The city has sent out letters to 24 families of people killed in the Sept. 11 attacks advising them that partial transcripts and recordings of 911 calls made by the victims soon will be released to the public because of a court order.
/ Source: The Associated Press

The city has sent out letters to 24 families of people killed in the Sept. 11 attacks advising them that partial transcripts and recordings of 911 calls made by the victims soon will be released to the public because of a court order.

The letters, sent by express mail on Friday, advised only family members whose dead relatives could be identified from the calls recorded by police and fire department operators.

The imminent release of the records was ordered by a judge in a case brought by The New York Times and nine family members of victims under the state’s Freedom of Information law seeking fire department records.

The lawsuit asked that the complete records of the 911 calls be released, but the judge ordered that the victims’ sides of the conversations with the operators be redacted unless specifically released by the nearest kin. The city has decided to release calls taken by police department operators on the same basis.

The family members can receive CDs with the unedited calls if they want them.

Letters take some by surprise
The letters took some Sept. 11 family members by surprise, a family advocate said.

“Some family members didn’t even know their loved ones had made a 911 call,” said William Doyle, whose son was killed in the 2001 attack on the World Trade Center but was not one of those recorded. “Why did they have to wait so long to inform them? To send a cold form letter overnight express without advance warning is crass.”

According to the city’s law department, officials waited until a complete record of all the identifiable calls was ready before releasing any information.

“Based on previous experience, we felt it was most appropriate to release all the information together rather than in a piecemeal, lingering fashion that might give families false hopes or ongoing pain,” law department spokeswoman Kate O’Brien Ahlers said Sunday.

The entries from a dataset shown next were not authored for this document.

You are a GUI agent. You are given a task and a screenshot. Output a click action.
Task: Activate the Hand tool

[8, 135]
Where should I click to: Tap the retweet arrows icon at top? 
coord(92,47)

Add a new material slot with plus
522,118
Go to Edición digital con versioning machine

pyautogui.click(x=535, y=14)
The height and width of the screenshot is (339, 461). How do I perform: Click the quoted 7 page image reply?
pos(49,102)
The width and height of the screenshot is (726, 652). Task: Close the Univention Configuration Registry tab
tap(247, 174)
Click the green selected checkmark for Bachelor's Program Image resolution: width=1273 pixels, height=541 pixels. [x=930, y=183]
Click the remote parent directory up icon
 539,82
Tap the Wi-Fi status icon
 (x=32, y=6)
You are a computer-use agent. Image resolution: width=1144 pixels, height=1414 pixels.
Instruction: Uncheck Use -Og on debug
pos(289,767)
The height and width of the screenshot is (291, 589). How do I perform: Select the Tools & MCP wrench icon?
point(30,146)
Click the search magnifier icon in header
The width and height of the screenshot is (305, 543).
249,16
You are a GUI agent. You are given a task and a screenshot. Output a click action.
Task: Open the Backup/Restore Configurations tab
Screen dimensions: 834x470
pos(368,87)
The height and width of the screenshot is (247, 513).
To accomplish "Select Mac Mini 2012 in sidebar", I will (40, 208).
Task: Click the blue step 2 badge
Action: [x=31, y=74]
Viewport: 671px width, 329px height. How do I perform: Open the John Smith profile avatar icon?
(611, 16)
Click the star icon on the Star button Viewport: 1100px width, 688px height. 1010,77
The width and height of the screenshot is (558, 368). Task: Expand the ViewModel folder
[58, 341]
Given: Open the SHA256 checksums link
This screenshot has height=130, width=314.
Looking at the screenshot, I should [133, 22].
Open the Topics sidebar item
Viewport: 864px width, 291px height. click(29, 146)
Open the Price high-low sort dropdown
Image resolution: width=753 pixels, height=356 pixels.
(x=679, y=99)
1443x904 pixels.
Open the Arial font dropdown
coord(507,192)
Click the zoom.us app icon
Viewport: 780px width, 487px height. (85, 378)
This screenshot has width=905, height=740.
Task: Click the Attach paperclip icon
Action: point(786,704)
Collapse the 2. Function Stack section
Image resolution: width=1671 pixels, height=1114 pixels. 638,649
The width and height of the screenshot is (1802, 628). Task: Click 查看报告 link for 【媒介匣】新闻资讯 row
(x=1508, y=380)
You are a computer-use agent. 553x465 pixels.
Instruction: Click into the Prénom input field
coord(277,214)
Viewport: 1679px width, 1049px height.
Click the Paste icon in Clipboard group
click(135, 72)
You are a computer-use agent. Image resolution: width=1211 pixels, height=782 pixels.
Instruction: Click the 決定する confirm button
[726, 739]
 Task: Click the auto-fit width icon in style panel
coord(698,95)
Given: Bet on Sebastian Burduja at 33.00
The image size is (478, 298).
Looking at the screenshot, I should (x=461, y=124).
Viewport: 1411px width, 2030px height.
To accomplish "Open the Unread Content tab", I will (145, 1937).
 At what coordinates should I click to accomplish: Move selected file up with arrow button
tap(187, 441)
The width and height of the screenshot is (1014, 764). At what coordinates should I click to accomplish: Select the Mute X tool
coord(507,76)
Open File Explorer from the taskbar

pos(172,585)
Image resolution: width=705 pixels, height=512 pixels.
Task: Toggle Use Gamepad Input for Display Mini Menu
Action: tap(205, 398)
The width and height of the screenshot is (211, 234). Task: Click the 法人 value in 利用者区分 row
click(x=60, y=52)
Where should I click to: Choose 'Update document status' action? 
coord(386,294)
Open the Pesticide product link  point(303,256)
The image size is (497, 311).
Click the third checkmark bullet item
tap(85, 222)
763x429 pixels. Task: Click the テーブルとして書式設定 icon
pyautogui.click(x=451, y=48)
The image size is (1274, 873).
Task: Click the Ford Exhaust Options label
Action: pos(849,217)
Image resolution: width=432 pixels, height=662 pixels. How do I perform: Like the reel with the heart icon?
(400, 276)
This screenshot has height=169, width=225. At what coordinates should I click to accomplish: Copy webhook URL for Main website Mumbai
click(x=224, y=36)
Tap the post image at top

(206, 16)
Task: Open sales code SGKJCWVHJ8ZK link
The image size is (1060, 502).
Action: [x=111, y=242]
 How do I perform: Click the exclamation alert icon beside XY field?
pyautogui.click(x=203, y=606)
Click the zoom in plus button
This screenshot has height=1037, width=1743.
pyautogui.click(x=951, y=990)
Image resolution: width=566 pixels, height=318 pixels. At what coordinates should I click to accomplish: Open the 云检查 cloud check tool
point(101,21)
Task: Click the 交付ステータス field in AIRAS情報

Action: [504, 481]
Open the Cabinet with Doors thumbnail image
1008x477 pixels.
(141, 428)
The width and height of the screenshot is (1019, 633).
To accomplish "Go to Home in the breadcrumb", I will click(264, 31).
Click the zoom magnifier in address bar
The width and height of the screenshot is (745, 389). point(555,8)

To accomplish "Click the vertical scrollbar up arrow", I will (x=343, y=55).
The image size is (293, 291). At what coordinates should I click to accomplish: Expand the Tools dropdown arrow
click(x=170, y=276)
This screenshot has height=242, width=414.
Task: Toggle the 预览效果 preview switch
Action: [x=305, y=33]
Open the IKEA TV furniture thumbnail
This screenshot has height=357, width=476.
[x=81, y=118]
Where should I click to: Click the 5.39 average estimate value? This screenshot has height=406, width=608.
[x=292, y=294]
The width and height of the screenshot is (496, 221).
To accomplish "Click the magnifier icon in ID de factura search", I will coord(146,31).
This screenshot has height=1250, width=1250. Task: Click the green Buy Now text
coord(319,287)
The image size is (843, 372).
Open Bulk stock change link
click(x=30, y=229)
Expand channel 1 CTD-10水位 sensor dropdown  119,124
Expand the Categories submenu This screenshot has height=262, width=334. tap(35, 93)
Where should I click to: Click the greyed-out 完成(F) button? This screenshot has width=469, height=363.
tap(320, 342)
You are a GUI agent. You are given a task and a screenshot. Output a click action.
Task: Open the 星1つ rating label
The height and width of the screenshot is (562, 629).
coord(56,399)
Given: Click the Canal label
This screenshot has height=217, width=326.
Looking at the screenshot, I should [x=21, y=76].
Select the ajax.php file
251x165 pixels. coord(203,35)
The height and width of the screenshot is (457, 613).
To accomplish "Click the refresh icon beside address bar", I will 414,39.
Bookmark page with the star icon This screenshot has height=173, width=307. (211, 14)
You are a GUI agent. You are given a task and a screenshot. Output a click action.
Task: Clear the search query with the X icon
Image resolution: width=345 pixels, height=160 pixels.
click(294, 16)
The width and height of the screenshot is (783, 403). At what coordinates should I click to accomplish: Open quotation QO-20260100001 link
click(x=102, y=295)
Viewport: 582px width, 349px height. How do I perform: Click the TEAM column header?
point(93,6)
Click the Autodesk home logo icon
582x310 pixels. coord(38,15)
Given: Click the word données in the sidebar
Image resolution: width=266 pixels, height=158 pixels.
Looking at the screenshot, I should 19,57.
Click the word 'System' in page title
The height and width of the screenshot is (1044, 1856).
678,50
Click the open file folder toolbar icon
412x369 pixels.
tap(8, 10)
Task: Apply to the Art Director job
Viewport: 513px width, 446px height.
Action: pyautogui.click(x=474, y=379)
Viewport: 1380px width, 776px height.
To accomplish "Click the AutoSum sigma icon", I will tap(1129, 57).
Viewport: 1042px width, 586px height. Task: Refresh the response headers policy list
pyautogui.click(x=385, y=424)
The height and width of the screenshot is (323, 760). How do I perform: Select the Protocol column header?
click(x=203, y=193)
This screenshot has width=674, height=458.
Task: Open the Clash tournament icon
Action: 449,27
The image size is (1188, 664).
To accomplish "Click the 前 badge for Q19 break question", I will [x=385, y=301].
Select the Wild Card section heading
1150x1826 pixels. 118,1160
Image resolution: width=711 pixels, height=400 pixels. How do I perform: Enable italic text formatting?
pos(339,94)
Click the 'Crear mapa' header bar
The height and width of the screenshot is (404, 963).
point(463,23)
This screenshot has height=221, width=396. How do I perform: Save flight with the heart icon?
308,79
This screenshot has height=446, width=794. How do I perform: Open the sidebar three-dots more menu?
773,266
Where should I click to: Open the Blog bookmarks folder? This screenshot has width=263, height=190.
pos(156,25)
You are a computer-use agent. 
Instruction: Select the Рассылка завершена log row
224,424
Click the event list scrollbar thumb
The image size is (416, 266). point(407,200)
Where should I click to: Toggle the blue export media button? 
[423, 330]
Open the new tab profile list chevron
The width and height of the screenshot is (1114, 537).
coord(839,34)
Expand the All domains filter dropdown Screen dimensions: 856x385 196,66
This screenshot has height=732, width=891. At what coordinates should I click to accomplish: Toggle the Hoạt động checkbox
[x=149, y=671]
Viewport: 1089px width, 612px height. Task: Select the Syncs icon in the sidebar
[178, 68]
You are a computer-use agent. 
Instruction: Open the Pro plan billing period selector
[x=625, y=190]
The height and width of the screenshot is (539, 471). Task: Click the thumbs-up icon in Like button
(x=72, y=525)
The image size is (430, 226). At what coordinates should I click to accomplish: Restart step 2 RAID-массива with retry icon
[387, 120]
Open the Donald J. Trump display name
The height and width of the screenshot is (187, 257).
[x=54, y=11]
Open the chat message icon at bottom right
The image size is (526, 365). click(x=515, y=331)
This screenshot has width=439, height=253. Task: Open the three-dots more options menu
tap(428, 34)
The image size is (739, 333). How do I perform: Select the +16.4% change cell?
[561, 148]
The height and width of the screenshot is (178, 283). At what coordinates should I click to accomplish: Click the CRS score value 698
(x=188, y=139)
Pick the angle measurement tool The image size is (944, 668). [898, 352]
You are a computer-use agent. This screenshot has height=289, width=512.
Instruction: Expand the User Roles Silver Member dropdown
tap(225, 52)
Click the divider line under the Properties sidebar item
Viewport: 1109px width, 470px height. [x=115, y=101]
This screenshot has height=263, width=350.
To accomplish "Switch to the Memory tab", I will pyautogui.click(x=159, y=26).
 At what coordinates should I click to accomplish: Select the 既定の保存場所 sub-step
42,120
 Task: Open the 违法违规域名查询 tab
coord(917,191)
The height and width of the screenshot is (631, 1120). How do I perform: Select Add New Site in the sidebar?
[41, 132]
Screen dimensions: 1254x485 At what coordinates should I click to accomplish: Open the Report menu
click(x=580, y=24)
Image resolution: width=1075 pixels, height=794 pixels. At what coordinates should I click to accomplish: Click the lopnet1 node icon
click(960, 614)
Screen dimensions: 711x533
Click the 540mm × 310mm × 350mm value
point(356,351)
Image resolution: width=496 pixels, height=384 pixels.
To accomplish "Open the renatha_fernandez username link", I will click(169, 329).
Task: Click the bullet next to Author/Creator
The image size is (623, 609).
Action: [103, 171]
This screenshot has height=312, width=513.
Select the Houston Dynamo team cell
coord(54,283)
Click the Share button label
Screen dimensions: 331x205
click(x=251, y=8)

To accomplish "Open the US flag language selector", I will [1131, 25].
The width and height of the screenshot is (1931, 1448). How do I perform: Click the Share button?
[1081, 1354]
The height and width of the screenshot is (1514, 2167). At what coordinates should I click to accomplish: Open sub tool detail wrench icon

The 24 letters, which Ahlers said were personalized, were meant to go out only after e-mails to groups representing the families explaining the release. But, because of a miscommunication, the e-mails did not go out as planned, said Jonathan Greenspun, commissioner of Mayor Michael Bloomberg’s Community Assistance Unit.

“We sincerely regret the delay,” he said in a statement.

The city said the transcripts and recordings likely would be released Thursday or Friday. It didn’t say how many there are.

In August, the city released 12,000 pages of oral histories and more than 15 hours of fire department radio transmissions.